Brenda Starr is a comic strip about a glamorous, adventurous reporter. Created by Dale Messick for the Chicago Tribune syndicate, it initially encountered resistance from Tribune editor Joseph Medill Patterson because its creator and main character were both women. Although set in Chicago, in its early years it was the only syndicate strip not to appear in the Tribune itself. The strip was relegated to a supplement, but quickly worked its way into the Sunday paper. A daily strip was added in 1945.

The strip debuted on June 30, 1940, syndicated by the Chicago Tribune Syndicate. Messick retired in 1980, succeeded only by women, first by Ramona Fradon. When Ramona Fradon retired in 1995, she was followed by Linda Sutter, and June Brigman.

Brenda has always been a modern woman, noted for her exotic adventures and steamy romances. Messick and the other artists concentrated on keeping Brenda contemporary in clothing and hairstyles.

Before Messick retired, Brenda finally married the mysterious Basil St. John, whose eyepatch and black orchid serum have been a regular plot element. Brenda had Basil's baby, shortly thereafter. It was a girl named Starr Twinkle St. John.

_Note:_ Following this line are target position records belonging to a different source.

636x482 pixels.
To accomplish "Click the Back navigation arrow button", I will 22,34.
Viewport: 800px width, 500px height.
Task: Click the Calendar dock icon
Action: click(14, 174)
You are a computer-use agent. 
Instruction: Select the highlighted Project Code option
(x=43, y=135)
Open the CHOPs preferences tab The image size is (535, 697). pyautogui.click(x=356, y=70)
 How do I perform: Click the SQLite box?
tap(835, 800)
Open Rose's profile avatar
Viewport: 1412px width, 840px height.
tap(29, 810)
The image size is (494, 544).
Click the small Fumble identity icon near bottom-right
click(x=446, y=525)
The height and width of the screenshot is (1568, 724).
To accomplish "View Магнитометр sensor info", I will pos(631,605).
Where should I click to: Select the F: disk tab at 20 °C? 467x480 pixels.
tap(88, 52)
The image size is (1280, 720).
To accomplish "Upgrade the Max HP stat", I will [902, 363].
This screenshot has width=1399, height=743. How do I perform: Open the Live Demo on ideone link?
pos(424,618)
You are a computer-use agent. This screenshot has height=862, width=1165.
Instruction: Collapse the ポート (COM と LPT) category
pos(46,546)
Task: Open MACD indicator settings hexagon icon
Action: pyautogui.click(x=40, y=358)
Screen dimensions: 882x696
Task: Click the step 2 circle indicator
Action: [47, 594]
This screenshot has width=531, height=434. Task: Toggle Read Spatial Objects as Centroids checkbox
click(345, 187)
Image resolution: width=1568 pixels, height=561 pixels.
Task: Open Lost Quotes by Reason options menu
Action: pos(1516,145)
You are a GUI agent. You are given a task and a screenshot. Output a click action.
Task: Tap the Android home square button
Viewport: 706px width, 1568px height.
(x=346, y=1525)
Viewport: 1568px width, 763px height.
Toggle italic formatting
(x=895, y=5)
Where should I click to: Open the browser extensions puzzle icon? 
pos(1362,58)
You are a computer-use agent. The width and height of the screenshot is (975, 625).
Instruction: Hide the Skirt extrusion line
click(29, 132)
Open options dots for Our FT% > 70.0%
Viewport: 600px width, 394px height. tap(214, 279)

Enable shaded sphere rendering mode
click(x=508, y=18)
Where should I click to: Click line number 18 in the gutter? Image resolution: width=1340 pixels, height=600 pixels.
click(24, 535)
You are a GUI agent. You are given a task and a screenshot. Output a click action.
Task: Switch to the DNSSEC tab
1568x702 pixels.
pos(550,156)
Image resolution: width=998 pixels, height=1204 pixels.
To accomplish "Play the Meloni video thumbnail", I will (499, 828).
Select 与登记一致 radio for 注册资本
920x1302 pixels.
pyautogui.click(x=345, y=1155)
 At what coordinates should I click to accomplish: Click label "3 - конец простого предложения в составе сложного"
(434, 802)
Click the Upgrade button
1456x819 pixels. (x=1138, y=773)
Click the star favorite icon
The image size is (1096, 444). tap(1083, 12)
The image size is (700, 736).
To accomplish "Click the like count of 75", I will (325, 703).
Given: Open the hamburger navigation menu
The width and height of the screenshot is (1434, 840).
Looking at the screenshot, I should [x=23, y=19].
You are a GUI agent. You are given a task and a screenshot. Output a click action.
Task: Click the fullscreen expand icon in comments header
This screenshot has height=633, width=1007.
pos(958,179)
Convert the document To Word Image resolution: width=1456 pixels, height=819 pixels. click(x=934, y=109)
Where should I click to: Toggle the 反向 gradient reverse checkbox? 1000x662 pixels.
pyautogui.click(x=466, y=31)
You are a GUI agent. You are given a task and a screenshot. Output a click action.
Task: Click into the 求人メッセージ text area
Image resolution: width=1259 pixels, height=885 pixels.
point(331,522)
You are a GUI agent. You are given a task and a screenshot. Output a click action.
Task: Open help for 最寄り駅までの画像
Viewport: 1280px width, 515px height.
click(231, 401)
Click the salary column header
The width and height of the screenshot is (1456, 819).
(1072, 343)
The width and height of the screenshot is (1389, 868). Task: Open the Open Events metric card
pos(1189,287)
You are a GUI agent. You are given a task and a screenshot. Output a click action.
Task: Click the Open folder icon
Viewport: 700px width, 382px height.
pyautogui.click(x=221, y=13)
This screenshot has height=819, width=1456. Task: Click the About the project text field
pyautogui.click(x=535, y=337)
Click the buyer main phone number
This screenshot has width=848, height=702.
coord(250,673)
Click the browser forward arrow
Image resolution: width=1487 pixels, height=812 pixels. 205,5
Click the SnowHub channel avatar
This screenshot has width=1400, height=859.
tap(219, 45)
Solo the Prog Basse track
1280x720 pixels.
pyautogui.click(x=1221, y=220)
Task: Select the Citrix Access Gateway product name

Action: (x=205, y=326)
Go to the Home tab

Later, Brenda and Basil divorce. Then they would meet again, and sparks will fly. During one of Basil's reappearances, Brenda discovered Basil had a son, named Sage, with the talk show host, Wanda Fonda. That marriage also ended in divorce. Brenda and Wanda are today good friends.

Since then, Brenda has been kicked upstairs from a reporter to becoming the Editor. Basil continued to be missing, until his sensational reappearance in 2008 during one of Brenda's many adventures. Occasionally their grown daughter makes appearances in her adventures.

In the summer and fall of 2008, Brenda and Sage are having a major adventure in the fictitious central Asian nation of Kazookistan, looking for Basil. Father and son are briefly and emotionally reunited - then Sage is kidnapped. Brenda remains unconscious. When she wakes up, Basil confesses that Sage is missing. Meanwhile, Sage has escaped from captivity with the help of his Kazooki friend, Miella, a girl his age who loves to read Nancy Drew. Brenda persuades Basil to stop wallowing in guilt, and the two former spouses ride forth on horses to look for the missing teenager. Sage, meanwhile, has escaped from his original captor, but only to fall into the hands of a worse villain. Brenda, Basil, Sage and Miella are reunited - alive and free, but without a sacred treasure that the villain has appropriated. Dropping off Miella (much to her disappointment) at her village, the other three pursue the treasure to London.

The strip's current writer is Mary Schmich, who is herself a Chicago reporter and columnist at the Tribune. The strip often lampoons newspapers, with inexperienced reporters and corporate newspaper owners frequent targets, and it is a favorite of people working in the newspaper industry, particularly reporters.

There have been three film versions of the strip: Brenda Starr, Reporter, a 1945 serial with Joan Woodbury, a 1976 TV movie with Jill St. John, and a 1989 Brenda Starr (film) with Brooke Shields and Timothy Dalton. The latter version, which was not released in the US until 1992 due to lengthy litigation over distribution rights, was a notorious critical and commercial failure.